It was a trying moment for the director of Ecoanalítica, one of Venezuela’s most respected data and analysis firms. He wouldn’t participate in negotiations to satisfy some political ambition; he was there to offer economic guidance amid the worst contraction in Venezuela’s history. And if it meant even half a chance at pulling his country out of the depths, Oliveros would sit down and do it again.
“The alternatives (to negotiation) are too painful,” he told AQ.
Oliveros fully understands the pitfalls of negotiating with a government that has turned a blind eye to the suffering of its own people. But as part of a younger generation of economists that has spent the vast majority of their adult lives under chavismo, he is one of few figures in Caracas capable of confronting the government and trying to find common ground at the same time.

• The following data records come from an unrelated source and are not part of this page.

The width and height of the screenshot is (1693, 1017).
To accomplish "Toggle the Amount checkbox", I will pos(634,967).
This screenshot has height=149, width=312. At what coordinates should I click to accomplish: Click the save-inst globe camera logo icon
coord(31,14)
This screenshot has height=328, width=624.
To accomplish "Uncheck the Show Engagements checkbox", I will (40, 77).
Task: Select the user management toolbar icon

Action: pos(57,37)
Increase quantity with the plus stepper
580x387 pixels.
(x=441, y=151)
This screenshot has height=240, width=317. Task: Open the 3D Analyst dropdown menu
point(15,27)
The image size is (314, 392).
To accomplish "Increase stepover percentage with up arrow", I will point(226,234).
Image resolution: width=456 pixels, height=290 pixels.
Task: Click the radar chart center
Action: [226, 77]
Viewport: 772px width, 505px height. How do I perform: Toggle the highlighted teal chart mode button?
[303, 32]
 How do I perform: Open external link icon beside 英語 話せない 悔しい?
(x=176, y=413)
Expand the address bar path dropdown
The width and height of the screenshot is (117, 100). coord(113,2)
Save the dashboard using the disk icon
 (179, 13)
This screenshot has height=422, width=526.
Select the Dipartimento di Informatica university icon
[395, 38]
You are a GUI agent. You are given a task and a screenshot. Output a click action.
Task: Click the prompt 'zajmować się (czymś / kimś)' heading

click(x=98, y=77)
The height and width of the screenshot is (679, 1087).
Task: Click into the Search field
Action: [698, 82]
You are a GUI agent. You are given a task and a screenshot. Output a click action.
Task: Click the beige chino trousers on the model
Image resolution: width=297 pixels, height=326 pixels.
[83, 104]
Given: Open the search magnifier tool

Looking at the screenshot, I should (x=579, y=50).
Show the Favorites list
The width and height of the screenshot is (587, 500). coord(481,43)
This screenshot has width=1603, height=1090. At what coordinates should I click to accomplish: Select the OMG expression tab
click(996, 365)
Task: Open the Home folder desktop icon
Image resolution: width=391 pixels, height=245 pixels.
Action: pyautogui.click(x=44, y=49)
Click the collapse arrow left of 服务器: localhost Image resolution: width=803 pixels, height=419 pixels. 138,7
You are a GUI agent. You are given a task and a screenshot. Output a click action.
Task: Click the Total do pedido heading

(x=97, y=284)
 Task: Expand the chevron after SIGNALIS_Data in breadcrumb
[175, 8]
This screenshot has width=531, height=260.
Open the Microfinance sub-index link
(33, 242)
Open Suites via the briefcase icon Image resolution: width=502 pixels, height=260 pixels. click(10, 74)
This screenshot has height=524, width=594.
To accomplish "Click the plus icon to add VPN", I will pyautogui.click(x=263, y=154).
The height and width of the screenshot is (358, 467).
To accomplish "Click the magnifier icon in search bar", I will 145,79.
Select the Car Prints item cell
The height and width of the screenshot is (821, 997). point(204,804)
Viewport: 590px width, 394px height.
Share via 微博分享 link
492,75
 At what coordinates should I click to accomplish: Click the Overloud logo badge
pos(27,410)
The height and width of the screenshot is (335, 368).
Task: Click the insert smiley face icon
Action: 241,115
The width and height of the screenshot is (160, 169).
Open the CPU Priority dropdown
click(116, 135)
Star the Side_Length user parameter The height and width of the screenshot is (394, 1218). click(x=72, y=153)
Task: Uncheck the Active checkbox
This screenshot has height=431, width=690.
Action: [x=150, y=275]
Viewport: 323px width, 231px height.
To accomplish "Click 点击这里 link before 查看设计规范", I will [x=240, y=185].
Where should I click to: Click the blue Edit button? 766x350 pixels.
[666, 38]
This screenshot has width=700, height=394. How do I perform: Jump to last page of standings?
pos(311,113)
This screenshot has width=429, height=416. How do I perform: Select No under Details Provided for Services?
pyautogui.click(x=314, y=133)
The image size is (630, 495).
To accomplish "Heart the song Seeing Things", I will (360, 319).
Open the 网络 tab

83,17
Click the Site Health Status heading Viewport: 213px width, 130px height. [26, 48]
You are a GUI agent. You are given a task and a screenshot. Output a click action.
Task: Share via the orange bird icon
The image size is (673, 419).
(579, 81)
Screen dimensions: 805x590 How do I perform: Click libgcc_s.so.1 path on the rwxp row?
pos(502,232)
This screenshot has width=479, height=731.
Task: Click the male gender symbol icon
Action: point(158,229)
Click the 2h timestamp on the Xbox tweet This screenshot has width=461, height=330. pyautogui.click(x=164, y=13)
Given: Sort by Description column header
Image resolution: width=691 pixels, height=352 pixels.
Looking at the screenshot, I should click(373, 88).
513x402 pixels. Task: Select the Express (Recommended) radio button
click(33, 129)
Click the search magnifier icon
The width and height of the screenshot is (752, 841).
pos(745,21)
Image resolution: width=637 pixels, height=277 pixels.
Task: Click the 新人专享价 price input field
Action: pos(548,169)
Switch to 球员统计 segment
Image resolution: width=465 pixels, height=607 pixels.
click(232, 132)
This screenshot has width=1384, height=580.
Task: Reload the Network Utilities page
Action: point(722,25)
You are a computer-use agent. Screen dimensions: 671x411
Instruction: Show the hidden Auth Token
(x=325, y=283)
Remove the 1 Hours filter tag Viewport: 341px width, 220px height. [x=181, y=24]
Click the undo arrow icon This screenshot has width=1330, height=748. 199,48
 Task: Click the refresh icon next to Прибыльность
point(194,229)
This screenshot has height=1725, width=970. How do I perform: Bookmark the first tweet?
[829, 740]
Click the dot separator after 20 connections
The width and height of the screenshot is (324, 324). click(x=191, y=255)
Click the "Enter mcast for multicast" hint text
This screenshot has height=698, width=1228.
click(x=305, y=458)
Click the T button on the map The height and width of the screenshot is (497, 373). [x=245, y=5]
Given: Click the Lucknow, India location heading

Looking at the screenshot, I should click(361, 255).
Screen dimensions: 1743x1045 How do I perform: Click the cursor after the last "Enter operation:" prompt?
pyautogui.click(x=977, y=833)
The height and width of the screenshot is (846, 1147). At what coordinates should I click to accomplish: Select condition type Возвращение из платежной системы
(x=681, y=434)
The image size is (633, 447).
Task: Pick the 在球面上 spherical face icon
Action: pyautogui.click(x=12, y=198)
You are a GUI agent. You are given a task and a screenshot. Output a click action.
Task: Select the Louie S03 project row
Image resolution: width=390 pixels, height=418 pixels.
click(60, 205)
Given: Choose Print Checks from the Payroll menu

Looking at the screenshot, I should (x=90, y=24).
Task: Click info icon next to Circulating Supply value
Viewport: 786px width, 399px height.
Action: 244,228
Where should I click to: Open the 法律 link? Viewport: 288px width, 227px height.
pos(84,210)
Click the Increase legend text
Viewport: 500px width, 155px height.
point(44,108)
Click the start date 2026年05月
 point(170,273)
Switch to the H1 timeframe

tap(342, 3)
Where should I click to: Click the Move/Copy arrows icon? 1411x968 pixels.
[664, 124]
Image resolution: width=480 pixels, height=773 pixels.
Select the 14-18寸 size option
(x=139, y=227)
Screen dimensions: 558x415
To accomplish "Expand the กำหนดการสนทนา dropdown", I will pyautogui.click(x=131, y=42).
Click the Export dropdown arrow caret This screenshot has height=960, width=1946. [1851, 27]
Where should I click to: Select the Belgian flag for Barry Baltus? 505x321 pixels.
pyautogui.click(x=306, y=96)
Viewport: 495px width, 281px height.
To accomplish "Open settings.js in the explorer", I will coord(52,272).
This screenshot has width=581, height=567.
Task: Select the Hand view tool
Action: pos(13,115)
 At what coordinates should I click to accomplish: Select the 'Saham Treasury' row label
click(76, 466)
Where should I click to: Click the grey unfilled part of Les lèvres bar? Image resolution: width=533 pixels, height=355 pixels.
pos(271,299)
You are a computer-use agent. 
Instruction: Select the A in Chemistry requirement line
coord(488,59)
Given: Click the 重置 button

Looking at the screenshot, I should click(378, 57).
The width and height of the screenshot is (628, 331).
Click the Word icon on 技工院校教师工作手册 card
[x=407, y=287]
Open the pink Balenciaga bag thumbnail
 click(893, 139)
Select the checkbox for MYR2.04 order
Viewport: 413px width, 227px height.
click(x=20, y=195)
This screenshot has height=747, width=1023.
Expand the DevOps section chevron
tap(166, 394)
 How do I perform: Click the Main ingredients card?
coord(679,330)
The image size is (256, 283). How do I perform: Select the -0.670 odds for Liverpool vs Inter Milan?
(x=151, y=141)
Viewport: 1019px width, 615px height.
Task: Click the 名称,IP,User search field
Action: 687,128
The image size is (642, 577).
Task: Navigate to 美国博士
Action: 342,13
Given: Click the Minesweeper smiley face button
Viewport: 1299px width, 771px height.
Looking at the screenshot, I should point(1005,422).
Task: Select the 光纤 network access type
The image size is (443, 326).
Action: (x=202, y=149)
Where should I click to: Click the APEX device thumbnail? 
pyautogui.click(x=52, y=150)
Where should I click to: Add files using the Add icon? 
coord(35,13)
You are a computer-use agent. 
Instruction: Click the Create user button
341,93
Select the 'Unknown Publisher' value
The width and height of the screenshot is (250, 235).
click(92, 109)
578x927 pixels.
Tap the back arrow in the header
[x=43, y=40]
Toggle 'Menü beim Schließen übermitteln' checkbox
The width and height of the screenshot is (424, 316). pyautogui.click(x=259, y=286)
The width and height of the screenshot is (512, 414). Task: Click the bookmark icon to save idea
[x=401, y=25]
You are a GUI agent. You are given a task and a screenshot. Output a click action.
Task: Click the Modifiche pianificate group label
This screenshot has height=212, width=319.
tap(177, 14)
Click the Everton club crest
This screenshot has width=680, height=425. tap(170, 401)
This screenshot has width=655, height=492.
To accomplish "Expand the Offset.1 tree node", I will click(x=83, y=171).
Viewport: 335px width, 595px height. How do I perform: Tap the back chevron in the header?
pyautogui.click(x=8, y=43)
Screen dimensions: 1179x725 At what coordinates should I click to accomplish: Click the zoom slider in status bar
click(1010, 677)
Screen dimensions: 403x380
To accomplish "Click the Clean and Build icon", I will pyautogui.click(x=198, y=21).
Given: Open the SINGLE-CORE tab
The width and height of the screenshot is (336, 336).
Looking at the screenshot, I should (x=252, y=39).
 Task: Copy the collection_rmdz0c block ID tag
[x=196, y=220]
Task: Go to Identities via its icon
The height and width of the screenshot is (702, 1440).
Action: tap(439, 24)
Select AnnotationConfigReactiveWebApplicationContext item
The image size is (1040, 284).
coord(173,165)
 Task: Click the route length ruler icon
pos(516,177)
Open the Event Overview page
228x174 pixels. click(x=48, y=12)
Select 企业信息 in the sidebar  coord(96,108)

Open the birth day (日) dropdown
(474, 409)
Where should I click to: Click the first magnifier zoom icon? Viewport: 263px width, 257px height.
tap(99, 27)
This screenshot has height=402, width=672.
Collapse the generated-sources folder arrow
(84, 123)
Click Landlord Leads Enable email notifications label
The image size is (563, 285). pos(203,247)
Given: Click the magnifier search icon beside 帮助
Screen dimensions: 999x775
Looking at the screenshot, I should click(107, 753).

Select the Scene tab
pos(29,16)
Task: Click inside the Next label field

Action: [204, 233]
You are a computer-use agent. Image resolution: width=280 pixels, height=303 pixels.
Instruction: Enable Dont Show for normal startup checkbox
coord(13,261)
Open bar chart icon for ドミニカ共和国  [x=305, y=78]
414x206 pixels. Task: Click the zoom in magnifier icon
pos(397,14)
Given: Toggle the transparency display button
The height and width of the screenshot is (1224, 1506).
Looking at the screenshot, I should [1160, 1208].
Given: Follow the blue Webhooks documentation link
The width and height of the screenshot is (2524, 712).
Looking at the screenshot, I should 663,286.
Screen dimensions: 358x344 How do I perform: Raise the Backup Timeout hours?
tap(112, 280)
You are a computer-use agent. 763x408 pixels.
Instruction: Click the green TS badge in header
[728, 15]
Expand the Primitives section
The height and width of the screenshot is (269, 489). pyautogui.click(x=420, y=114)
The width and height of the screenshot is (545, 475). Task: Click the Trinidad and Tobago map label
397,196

That ability to conduct civil dialogue with chavistas will be a valuable and perhaps underappreciated part of any future political transition. While the current government is unpopular, chavismo itself retains many fans — the late President Hugo Chávez enjoyed approval ratings near 80 percent at the peak of his popularity in 1999. Unlike some better-known Venezuelan economists, especially those living in exile, Oliveros appreciates the political consensus-building that will be necessary to fix an economy 20 percent smaller than it was a decade ago.
Indeed, Oliveros said he tries “to keep a critical perspective, rather than an emotional one” in his continued conversations with government officials. He admits that has become more difficult in recent months as the crisis grows even worse. Ecoanalítica projects a 10 percent contraction this year; the IMF and others put the number even higher. Inflation in 2018 could reach 13,000 percent or more.
“We’ve become inoperable, an obsolete country,” Oliveros told AQ. “We need to return to modernity.”
Key to that, Oliveros said, is helping Venezuelans sift through government falsehoods over the state of the economy. In a recent video posted online by Venezuelan news site El Estímulo, Oliveros appears in a bright yellow polo shirt offering tips to survive in hyperinflation (make financial decisions quickly, consider taking out credit and, above all, help your neighbor).
Click here to see a 180-day plan for a Venezuelan recovery
The job of providing advice in a crisis is familiar to Oliveros. Ecoanalítica’s clients include more than 500 Venezuelan businesses, multinational firms and international organizations, many of which are struggling to come to terms with an economy in chaos.
“(Our clients’) biggest concern now is how to keep their operations afloat,” Oliveros said.
Even that is no small task. Price controls and restrictions on imports have left the country’s productive capacity in tatters.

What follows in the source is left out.